Retired Marine Colonel Jason Rhodes (Gene Hackman) and oilman Harry MacGregor (Robert Stack) share a tragic bonf. Both of them have sons that served in Vietnam and are listed as being MIA. Believing that their sons are still being secretly held in a POW camp in Loas, Rhodes and MacGregor put together a team to sneak into Southeast Asia and rescue them.
With MacGregor supplying the money and Rhodes leading the mission, the team includes Blaster (Red Brown), Wilkes (Fred Ward), Sailor (Randall “Tex” Cobb), and Charts (Tim Thomerson), all of whom served with Rhodes’s son. Also joining in his helicopter pilot Curtis Johnson (Harold Sylvester) and former Marine Kevin Scott (Patrick Swayze), whose father was also listed as being MIA in Vietnam. After a rough start, the group comes together and head into Laos to bring the prisoners home!
Uncommon Valor is one of the many movies released in the 80s in which Vietnam vets returned to Asia and rescued those who were left behind. In the 80s, there was a very strong belief amongst many Americans that soldiers were still being held prisoner in Vietnam, Cambodia, and Laos and Hollywood was quick to take advantage of it. The box office success of Uncommon Valor set the stage for films like Rambo and Missing In Action, film in which America got the victory that it had been denied in real life.
What set Uncommon Valor apart from the films that followed was the cast. Not surprisingly, Gene Hackman brings a lot more feeling and nuance to his performance as the obsesses Col. Rhodes than Sylvester Stallone and Chuck Norris brought to their trips to Vietnam. The film surrounds Hackman with a quirky supporting cast, all of whom represent different feelings about and reactions to the war in Vietnam. Fred Ward’s character suffers from PTSD. Randall “Tex” Cobb, not surprisingly, is a wild man. Patrick Swayze’s character is trying to make the father he’ll never know proud. Robert Stack and Gene Hackman represent the older generation, still trying to come to terms with everything that was lost in Vietnam and still mourning their sons. The raid on the POW camp is exciting but it doesn’t feature the type of superhuman action that’s present in other POW-rescue films. Col. Rhodes and his soldiers are ordinary men. Not all of them survive and not all of them get what they want.

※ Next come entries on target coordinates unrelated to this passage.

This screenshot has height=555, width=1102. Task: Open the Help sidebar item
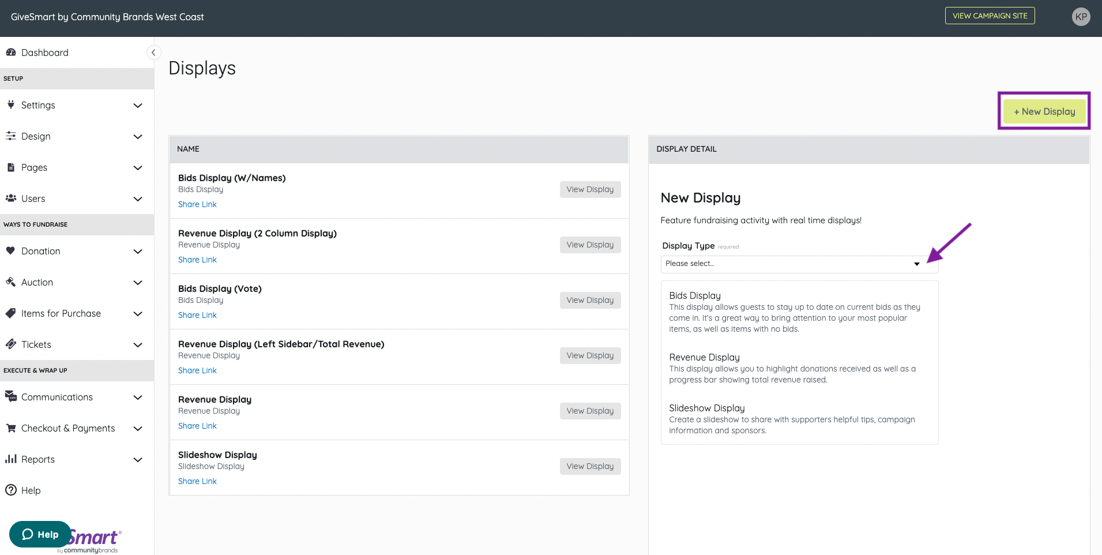[x=31, y=490]
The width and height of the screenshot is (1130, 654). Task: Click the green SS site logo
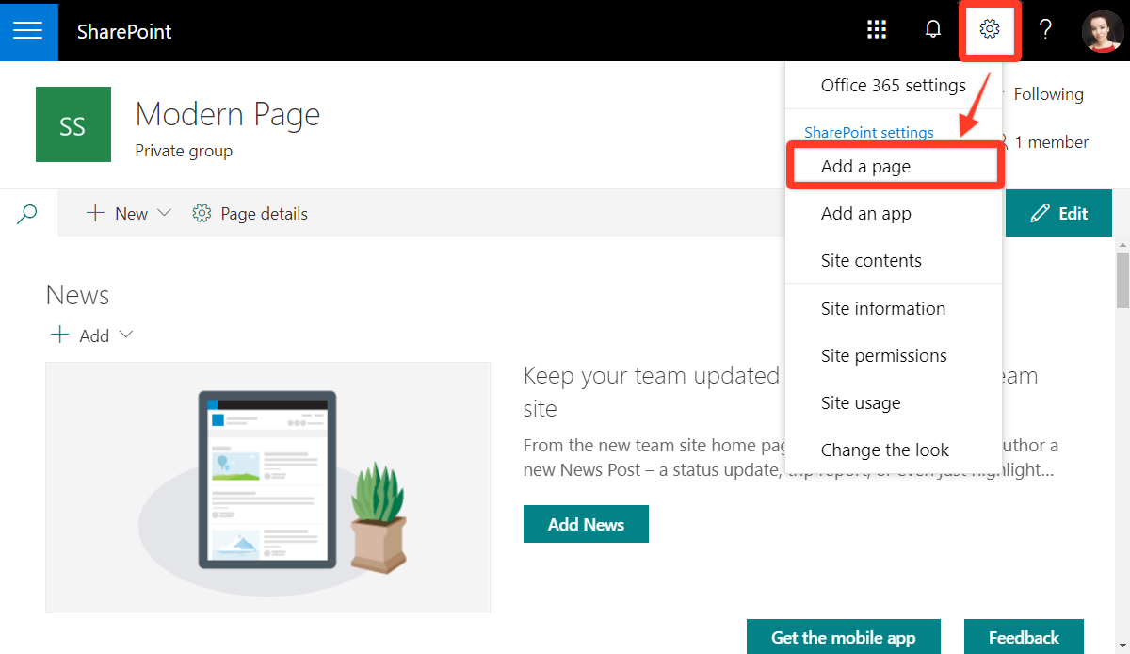coord(73,123)
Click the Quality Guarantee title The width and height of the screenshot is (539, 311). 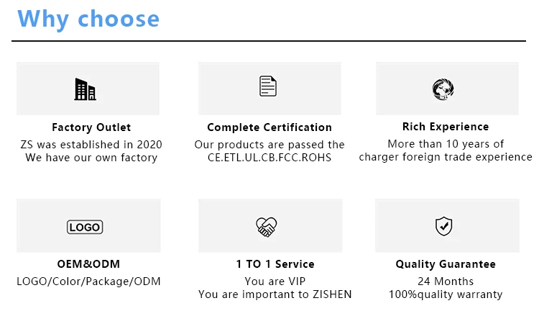(446, 264)
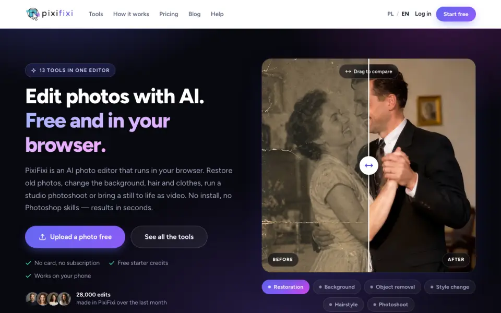Click the Drag to compare arrows icon
The image size is (501, 313).
[348, 71]
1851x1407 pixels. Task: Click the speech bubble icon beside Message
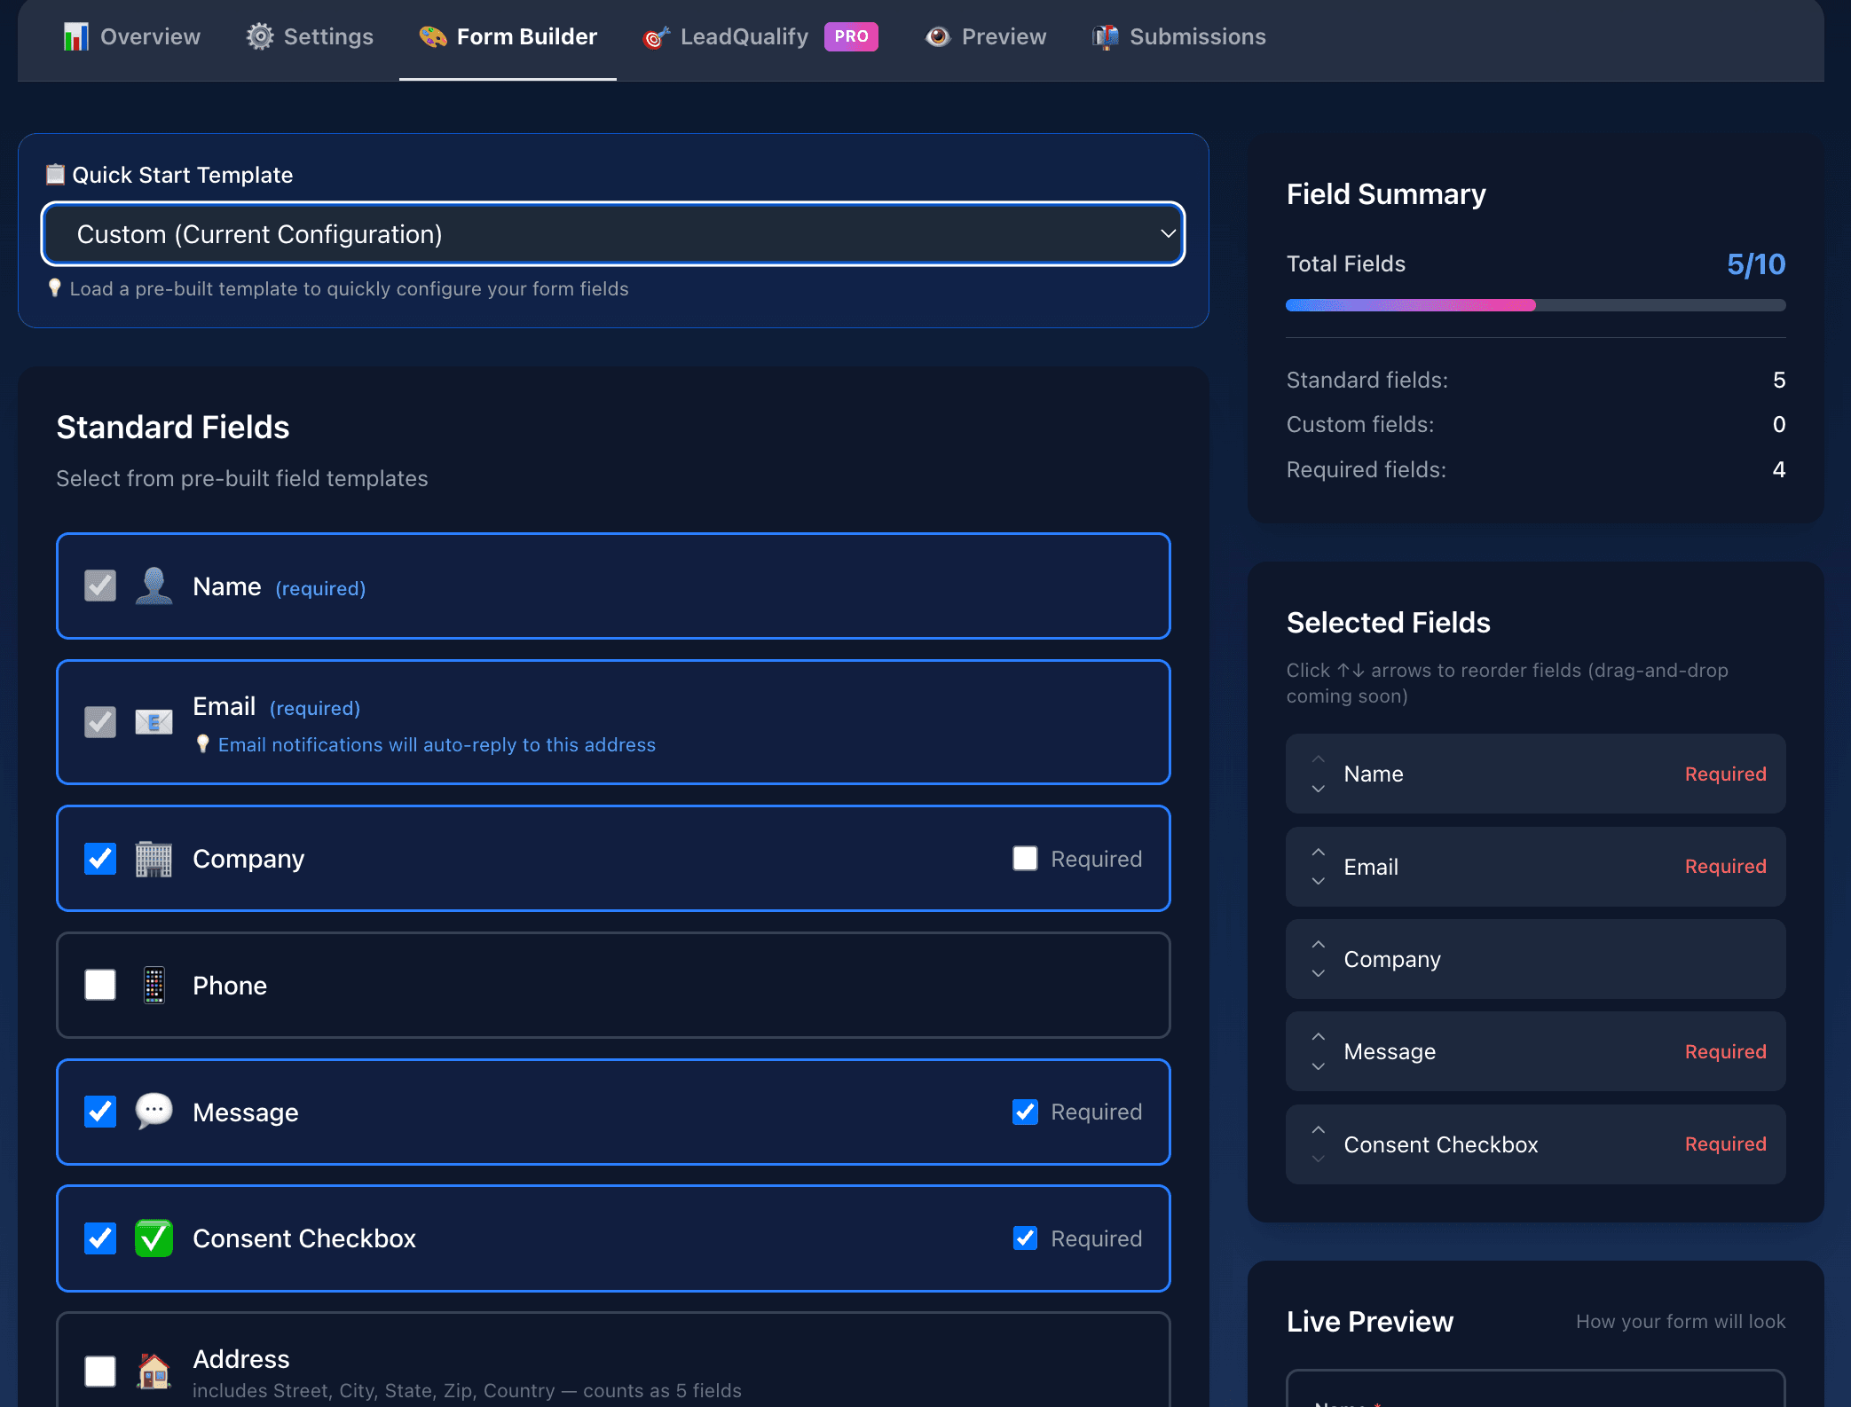154,1112
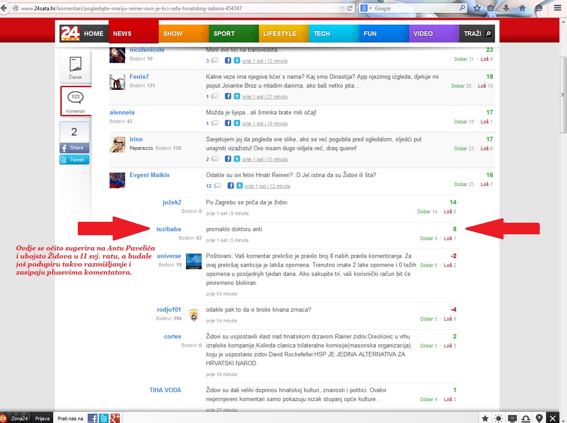
Task: Open the SPORT navigation tab
Action: click(224, 34)
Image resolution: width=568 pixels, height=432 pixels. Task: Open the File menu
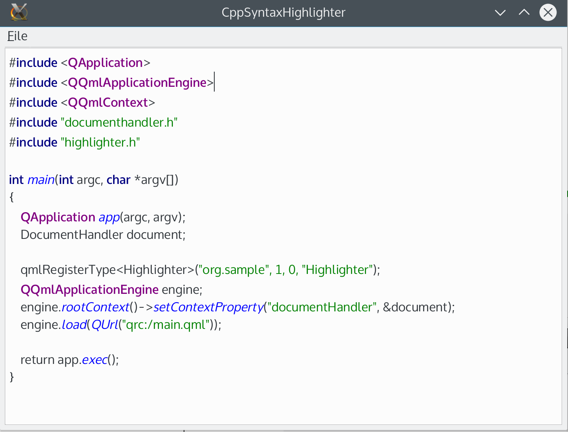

Uncommon Valor started out as a screenplay from Wings Hauser, though he’s not present in the cast of the final film and he was only given a “story” credit. John Milius served as producer. Director Ted Kotcheff is best-known for First Blood, another action film about America’s struggle to come to terms with the Vietnam War.
One of the best films ever made about Vietnam is also one of the least known.